Court Opinion

ID: 9746761
Source: CourtListenerOpinion
Date Created: 2023-08-27 14:36:24.891585+00
Date Added: 2024-06-11T07:25:16.536579
License: Public Domain

BAMATTRE-MANOUKIAN, Acting P. J., Concurring.
I concur in the judgment only. When this court’s decision was originally filed in February 2008, I wrote a dissent in which I stated; “The officers acted reasonably and out of concern for their safety when they handcuffed and moved defendant and then delayed the search for two to three minutes in order to do a protective sweep of the residence. The officers were aware that defendant was reportedly possibly armed with a firearm and using drugs, they did not take defendant far away, and they did not unreasonably delay before conducting the search. [Citations.] The loaded pistol was found in the recliner about two or three minutes after defendant was arrested and while defendant was still at the scene of the arrest. [Citations.] The officers were not required ‘either to |forgo] search incident to arrest, or to keep [defendant] at least figuratively within arm’s reach [of the recliner\ while conducting ... a search’ of it. [Citations.] To keep defendant at the exact location of the arrest while conducting an absolutely contemporaneous Chimel search would assure the very danger the search was meant to prevent.”
In Arizona v.
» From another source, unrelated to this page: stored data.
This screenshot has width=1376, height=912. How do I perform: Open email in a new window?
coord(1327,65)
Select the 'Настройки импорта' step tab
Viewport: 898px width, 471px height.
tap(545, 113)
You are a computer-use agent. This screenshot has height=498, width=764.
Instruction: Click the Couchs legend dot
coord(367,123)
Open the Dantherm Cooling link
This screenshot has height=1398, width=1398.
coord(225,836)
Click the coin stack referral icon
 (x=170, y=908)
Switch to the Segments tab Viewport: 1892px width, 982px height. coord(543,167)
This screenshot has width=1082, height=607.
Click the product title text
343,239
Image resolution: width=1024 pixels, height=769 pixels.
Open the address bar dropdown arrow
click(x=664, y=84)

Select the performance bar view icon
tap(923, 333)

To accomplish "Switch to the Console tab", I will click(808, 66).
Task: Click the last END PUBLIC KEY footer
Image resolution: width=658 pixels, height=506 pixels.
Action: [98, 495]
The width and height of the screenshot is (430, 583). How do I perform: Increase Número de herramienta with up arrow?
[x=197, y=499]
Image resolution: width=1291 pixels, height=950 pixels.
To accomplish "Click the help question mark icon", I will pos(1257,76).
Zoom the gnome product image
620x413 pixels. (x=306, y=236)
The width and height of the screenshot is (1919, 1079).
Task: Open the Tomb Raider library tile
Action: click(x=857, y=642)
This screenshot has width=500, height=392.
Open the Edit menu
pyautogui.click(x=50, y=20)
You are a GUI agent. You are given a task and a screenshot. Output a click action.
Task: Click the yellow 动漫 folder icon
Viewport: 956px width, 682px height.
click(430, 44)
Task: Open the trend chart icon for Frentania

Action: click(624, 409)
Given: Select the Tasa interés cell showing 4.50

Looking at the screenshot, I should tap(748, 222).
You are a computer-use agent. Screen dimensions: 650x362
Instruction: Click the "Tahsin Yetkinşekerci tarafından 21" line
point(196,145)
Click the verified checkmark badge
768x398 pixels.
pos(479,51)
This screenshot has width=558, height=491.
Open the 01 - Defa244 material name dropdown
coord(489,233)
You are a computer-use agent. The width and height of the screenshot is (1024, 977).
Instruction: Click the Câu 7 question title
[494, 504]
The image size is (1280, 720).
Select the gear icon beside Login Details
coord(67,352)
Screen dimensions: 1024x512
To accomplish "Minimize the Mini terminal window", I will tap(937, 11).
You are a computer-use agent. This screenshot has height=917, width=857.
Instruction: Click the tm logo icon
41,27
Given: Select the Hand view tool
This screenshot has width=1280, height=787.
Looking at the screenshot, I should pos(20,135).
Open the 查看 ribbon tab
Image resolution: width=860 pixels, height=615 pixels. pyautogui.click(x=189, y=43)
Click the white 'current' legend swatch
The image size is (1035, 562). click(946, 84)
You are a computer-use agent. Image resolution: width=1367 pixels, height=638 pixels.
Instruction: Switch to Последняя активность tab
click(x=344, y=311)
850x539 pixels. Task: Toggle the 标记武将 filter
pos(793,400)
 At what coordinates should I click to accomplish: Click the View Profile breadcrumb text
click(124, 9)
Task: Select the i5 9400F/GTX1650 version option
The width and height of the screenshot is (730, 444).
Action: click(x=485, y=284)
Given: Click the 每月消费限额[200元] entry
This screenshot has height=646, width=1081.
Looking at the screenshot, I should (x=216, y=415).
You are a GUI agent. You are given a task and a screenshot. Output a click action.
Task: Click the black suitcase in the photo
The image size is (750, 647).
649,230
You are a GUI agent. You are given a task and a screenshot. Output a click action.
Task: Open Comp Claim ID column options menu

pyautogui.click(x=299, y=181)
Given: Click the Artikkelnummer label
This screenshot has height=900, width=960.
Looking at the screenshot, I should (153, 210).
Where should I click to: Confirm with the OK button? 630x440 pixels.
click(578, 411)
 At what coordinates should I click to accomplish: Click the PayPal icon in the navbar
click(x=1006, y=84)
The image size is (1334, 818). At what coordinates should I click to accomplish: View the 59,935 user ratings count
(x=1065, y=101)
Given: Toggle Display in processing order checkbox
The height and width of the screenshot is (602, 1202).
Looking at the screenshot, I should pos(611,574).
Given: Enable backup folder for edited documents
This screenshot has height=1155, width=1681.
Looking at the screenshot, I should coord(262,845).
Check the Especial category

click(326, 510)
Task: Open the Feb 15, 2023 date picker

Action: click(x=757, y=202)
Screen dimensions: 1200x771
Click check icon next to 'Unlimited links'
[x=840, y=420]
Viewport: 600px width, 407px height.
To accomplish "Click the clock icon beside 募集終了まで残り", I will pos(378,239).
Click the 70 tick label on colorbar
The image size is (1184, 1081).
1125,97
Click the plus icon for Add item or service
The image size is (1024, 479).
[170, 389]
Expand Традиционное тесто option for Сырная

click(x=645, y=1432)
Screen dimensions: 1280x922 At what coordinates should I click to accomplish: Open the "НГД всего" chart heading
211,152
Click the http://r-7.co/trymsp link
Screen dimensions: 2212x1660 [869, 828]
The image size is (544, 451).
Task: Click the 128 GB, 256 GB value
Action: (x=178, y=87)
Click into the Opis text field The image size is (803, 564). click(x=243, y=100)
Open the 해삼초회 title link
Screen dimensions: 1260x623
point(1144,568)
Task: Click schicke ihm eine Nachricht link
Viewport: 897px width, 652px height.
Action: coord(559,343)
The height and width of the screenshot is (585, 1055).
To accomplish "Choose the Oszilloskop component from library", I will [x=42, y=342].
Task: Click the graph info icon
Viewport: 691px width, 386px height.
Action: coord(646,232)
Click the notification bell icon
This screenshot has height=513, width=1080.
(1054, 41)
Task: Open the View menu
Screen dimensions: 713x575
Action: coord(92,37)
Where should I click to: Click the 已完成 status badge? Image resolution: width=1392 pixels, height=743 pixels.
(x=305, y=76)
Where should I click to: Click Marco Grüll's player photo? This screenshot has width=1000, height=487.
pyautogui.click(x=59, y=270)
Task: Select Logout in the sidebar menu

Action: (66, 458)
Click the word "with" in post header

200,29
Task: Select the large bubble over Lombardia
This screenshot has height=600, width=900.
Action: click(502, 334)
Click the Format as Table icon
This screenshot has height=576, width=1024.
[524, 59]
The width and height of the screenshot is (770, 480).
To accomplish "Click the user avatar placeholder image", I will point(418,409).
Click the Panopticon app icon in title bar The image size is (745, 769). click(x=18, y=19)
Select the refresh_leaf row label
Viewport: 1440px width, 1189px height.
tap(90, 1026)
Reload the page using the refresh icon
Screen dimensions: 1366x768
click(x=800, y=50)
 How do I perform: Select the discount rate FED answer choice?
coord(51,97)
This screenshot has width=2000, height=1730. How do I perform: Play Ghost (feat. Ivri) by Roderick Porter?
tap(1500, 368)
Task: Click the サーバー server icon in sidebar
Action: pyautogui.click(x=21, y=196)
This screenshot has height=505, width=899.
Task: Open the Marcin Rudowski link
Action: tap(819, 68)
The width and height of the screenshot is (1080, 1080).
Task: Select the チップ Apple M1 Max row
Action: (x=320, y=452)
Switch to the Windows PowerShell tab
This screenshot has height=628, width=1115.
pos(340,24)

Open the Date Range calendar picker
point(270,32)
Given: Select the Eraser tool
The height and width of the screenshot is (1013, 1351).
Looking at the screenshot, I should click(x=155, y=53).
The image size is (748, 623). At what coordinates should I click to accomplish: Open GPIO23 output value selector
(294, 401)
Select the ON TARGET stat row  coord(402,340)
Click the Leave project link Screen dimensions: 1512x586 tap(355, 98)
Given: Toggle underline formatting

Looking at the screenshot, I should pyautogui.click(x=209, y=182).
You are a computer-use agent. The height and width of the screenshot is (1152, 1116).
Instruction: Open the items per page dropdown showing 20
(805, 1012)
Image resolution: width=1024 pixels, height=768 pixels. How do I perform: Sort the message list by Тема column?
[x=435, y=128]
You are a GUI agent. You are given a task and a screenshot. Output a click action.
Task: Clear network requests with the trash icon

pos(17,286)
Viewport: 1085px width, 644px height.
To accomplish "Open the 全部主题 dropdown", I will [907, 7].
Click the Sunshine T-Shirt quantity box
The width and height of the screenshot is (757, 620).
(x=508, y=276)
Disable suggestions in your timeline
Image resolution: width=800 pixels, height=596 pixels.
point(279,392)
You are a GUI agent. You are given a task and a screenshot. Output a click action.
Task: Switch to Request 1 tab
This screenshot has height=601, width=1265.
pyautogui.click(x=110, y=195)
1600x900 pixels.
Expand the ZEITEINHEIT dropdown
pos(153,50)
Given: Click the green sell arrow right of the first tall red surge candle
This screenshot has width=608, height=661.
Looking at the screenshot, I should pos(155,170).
Gant (2009) 556 U.S._,_[173 L.Ed.2d 485, 129 S.Ct. 1710], the United States Supreme Court held that, although “officers may search a vehicle when genuine safety or evidentiary concerns encountered during the arrest of a vehicle’s recent occupant justify a search” (556 U.S. at p. _ [129 S.Ct. at p. 1721]), “the Chimel rationale authorizes police to search a vehicle incident to a recent occupant’s arrest only when the arrestee *1068is unsecured and within reaching distance of the passenger compartment at the time of the search.” (556 U.S. at p. __ [129 S.Ct. at p. 1719], fn. omitted.) In light of the decision in Gant and our Supreme Court’s direction to reconsider this cause in light of Gant, I conclude that defendant’s motion to suppress must now be granted.